Using the data that follows, output only the lines from the line with "Where should I" up to and including the line with "This screenshot has width=940, height=640.", exactly, leaving pictures aside.

Records for the task:
::::::::::
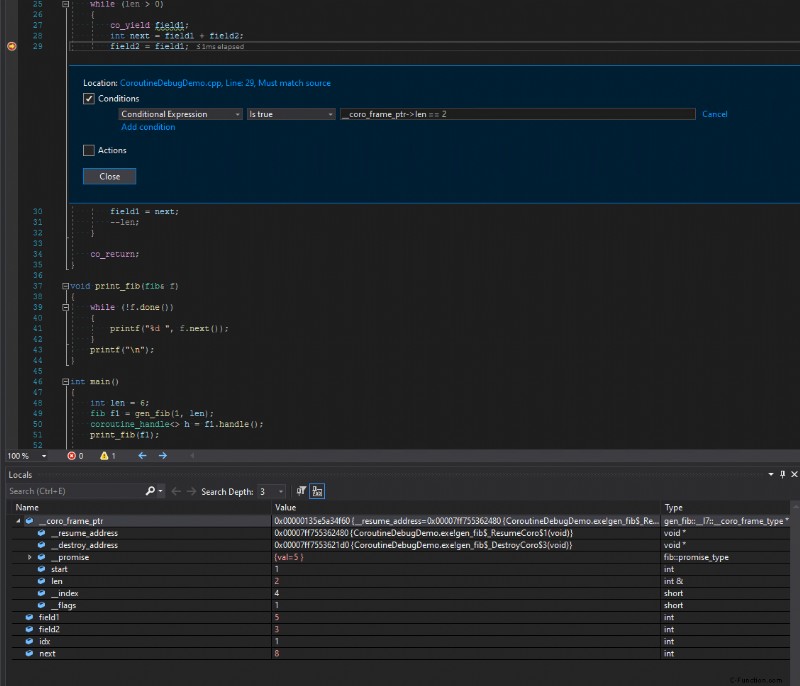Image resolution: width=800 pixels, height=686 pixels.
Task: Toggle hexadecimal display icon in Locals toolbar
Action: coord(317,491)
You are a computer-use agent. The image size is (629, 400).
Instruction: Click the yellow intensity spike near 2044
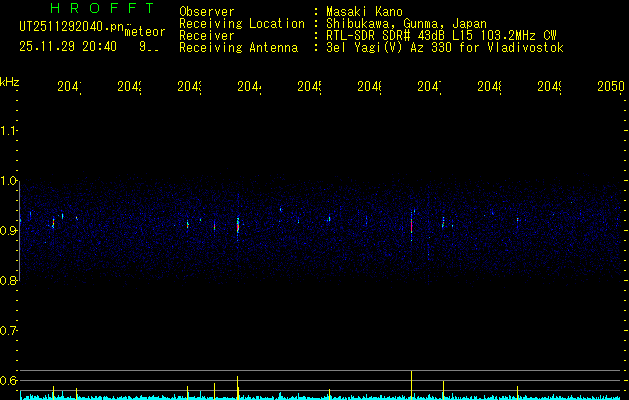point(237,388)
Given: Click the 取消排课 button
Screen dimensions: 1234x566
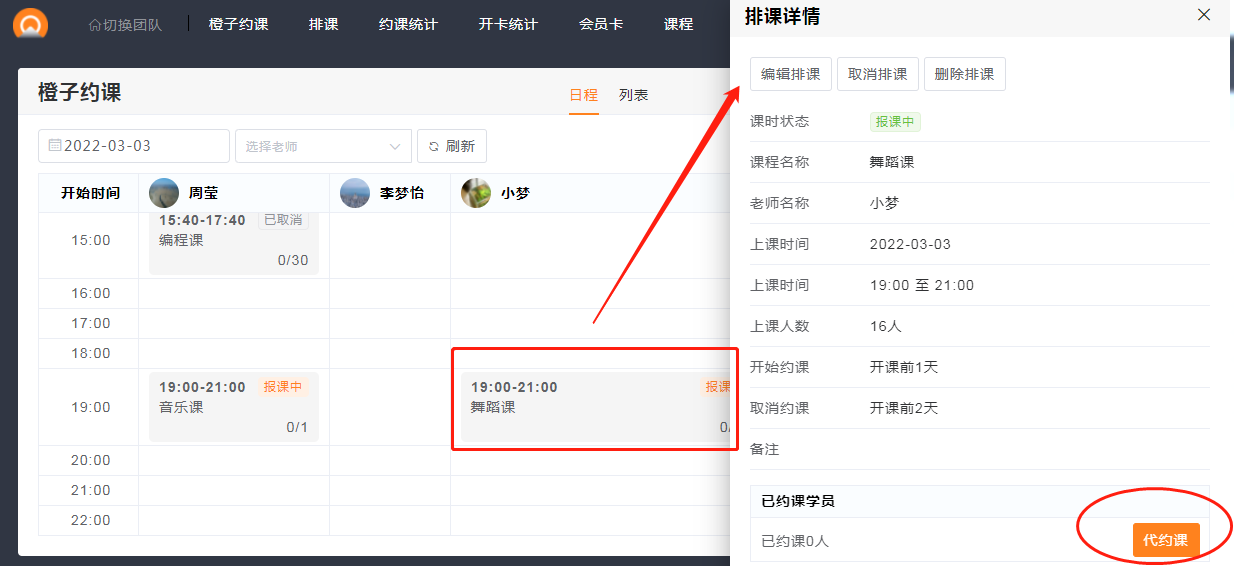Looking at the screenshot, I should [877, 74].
::::::::::
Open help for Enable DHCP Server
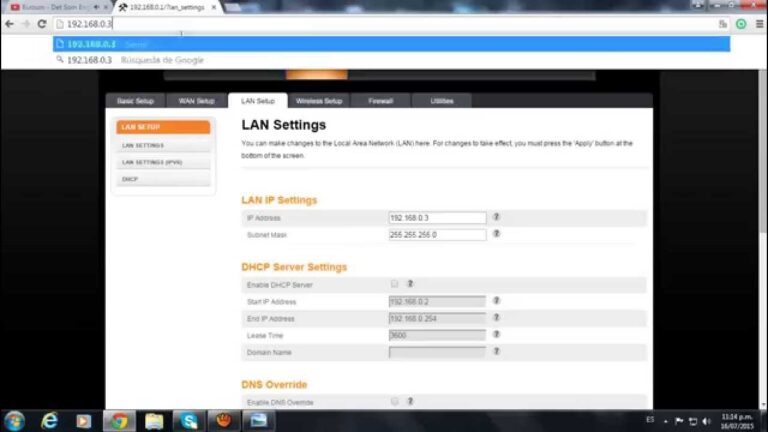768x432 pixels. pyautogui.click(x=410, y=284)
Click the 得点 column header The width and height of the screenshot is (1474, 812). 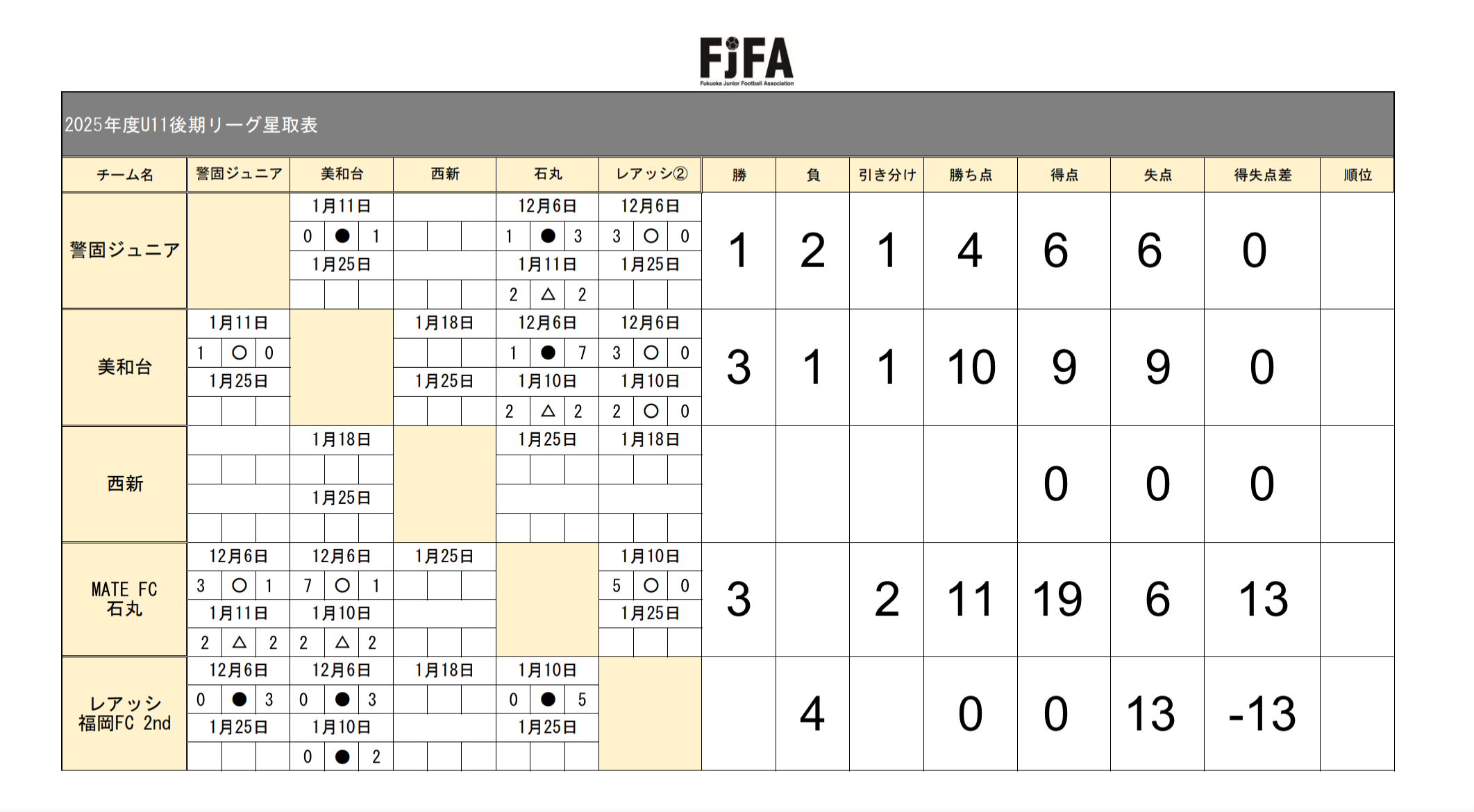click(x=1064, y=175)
::::::::::
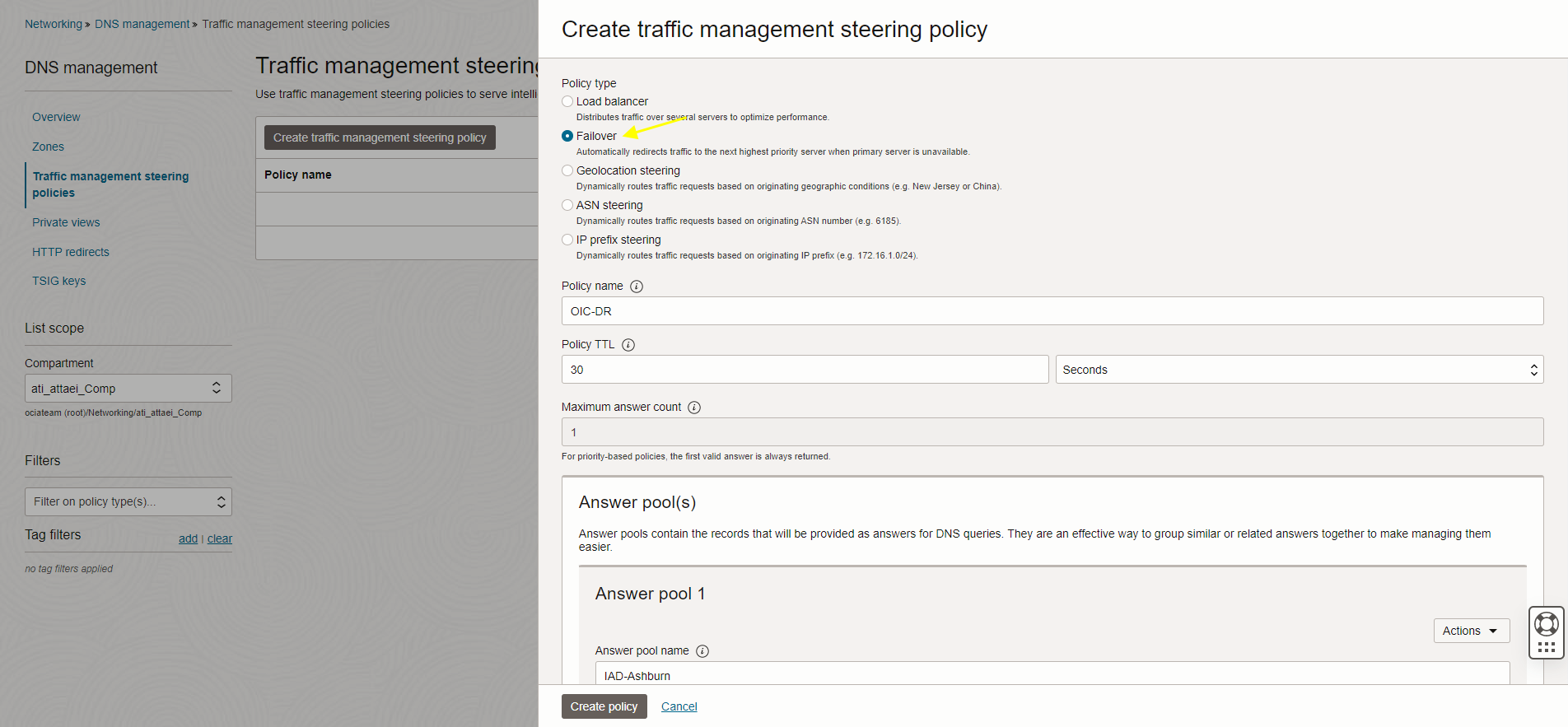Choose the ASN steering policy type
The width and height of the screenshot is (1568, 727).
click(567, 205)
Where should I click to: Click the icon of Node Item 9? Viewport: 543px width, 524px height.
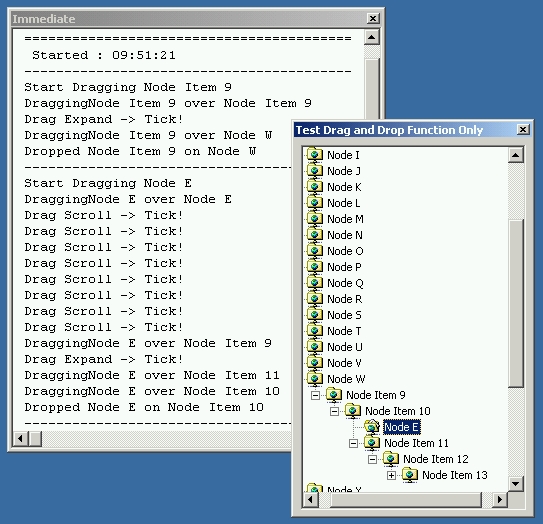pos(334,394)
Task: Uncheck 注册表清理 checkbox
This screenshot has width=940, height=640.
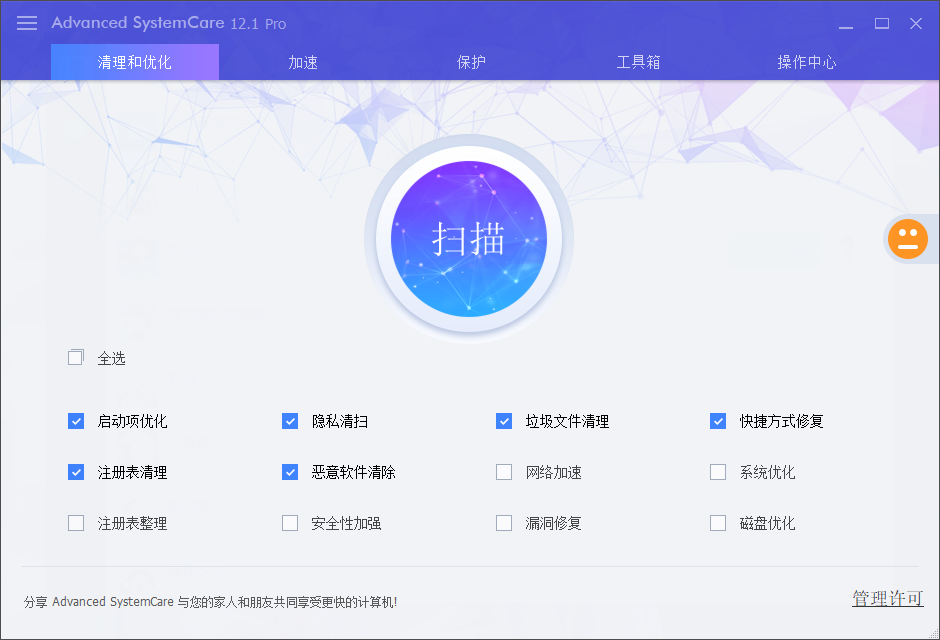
::::::::::
Reply to the exercise:
Where should I click to: Click the icon of Node Item 9? Viewport: 543px width, 524px height.
pos(334,394)
Task: Uncheck 注册表清理 checkbox
This screenshot has width=940, height=640.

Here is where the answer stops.